Source: "Sustainable Developments: Blackouts and Cascading Failures;" January 2009; Scientific American Magazine; by Jeffrey D. Sachs.
Jeffrey Sachs uses the metaphor of power outages cascading through the grid to explain the current financial crisis. Borrowers defaulting on sub-prime mortgages cause banks to lose capital, which causes them to reduce new lending (with a multiplier effect since banks lend more than they hold in capital), which led to a failure in short term lending to banks, which led to banks selling mortgage backed securities, which led to a reduction in their value, which became cyclical. With the problems in banking, lending drying up, companies cut back in manufacturing and sales, laying off employees, which led to consumer fears and cutbacks, which had a cyclical effect on demand and business. In these processes, international financial markets participated, and eventually imports fell. Thus the contagion spread to other nations.

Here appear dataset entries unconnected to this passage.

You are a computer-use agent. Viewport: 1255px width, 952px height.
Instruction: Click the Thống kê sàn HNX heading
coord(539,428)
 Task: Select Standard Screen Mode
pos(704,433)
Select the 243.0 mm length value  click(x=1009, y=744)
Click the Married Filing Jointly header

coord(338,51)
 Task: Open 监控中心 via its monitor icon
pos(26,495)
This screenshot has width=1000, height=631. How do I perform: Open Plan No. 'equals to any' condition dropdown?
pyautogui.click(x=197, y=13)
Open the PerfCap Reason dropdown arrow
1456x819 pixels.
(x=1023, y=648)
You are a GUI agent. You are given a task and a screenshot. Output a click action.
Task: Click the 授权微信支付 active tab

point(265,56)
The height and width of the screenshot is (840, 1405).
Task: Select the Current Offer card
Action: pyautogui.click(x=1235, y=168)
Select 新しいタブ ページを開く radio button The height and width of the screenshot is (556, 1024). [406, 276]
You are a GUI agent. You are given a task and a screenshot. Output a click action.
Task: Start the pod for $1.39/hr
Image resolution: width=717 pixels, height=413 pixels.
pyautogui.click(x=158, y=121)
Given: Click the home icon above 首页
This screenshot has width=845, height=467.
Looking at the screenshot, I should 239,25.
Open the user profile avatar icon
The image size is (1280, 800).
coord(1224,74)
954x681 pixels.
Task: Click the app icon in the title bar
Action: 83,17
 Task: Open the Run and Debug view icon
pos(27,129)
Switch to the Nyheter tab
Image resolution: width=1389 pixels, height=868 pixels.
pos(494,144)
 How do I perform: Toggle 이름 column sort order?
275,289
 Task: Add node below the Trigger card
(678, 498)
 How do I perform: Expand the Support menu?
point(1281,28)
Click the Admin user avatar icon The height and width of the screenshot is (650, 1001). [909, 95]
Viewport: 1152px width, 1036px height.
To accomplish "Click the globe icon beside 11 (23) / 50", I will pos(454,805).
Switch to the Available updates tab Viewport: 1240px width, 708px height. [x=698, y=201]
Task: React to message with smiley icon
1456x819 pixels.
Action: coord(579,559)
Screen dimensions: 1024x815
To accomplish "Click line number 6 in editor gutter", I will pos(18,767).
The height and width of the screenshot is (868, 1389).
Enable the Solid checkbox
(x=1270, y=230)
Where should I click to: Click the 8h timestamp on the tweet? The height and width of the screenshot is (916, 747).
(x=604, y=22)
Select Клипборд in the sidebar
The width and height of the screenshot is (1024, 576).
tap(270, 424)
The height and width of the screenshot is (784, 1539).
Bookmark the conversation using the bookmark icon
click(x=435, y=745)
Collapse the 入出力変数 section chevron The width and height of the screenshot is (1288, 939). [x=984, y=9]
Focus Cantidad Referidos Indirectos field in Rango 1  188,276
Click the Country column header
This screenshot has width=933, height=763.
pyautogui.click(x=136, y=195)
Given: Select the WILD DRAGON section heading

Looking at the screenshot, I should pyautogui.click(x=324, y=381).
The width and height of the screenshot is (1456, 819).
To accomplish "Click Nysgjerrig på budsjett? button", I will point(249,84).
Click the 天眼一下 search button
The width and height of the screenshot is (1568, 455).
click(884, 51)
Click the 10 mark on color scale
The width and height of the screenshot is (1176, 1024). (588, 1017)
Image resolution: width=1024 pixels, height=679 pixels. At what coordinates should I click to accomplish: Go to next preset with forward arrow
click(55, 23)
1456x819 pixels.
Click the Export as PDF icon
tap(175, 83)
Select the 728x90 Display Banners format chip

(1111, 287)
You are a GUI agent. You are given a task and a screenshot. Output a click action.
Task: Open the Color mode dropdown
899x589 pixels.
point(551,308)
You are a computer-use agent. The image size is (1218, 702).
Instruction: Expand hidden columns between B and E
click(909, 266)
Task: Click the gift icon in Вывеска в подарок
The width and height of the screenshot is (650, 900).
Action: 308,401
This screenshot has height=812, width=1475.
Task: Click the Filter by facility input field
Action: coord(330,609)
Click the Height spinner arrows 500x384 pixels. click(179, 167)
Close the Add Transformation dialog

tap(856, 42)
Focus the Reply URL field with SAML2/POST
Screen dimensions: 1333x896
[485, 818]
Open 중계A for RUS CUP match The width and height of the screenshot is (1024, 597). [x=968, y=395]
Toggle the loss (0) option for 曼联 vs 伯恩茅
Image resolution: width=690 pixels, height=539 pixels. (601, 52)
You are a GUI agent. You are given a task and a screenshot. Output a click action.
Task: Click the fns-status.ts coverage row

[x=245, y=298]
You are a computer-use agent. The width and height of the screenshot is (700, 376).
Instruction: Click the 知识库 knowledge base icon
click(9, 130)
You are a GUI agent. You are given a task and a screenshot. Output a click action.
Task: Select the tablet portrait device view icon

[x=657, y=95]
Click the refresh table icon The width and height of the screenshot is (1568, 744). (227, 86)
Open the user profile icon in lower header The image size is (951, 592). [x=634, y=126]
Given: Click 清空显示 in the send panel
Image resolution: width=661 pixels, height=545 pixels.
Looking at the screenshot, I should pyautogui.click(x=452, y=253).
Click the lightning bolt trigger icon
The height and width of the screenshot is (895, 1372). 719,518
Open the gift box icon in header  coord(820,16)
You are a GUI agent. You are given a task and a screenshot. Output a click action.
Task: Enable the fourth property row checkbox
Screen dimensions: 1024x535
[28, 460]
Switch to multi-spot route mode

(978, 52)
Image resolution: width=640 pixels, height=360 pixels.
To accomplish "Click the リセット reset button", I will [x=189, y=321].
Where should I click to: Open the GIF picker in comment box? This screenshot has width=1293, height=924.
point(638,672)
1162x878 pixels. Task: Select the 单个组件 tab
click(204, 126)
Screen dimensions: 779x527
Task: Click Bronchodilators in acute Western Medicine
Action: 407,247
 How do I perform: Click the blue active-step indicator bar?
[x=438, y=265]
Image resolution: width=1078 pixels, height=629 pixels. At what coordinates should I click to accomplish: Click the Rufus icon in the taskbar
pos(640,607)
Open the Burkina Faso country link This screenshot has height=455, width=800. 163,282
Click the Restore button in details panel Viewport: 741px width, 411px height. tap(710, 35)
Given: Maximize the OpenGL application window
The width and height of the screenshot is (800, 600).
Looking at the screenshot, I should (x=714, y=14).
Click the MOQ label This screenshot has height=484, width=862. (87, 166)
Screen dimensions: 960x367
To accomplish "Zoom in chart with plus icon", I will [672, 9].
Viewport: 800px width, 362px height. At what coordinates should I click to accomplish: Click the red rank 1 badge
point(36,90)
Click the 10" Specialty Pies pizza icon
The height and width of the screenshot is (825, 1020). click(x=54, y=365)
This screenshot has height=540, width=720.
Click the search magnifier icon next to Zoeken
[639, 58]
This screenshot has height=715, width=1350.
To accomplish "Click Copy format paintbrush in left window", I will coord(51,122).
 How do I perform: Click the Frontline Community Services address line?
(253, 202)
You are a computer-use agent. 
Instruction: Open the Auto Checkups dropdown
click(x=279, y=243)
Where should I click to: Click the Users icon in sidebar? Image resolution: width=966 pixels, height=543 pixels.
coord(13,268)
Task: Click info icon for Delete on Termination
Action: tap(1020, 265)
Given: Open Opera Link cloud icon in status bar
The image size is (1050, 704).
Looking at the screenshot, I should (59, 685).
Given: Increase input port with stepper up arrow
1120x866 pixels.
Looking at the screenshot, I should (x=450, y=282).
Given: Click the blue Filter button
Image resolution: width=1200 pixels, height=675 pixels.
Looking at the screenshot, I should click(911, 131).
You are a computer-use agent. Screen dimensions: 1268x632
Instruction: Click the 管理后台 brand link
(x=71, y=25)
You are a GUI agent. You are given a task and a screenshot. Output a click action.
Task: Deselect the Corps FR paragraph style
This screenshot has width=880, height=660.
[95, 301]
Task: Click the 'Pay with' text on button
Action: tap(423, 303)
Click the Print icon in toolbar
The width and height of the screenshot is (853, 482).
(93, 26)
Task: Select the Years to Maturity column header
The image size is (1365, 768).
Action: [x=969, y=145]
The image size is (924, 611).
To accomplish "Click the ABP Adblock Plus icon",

I have not read the suggestion, but I wonder whether the spike in oil prices was not involved. (Certainly the precipitous drop in those prices was a result.) But the energy crisis earlier this year resulted in increases in prices of everything that uses energy in its production or distribution, and thus hit the poor in the pocketbook. Did that trigger the mortgage defaults that triggered everything else? I am not suggesting that we would not have had the overall crisis eventually had the oil prices not shot up, but the timing seems suspicious.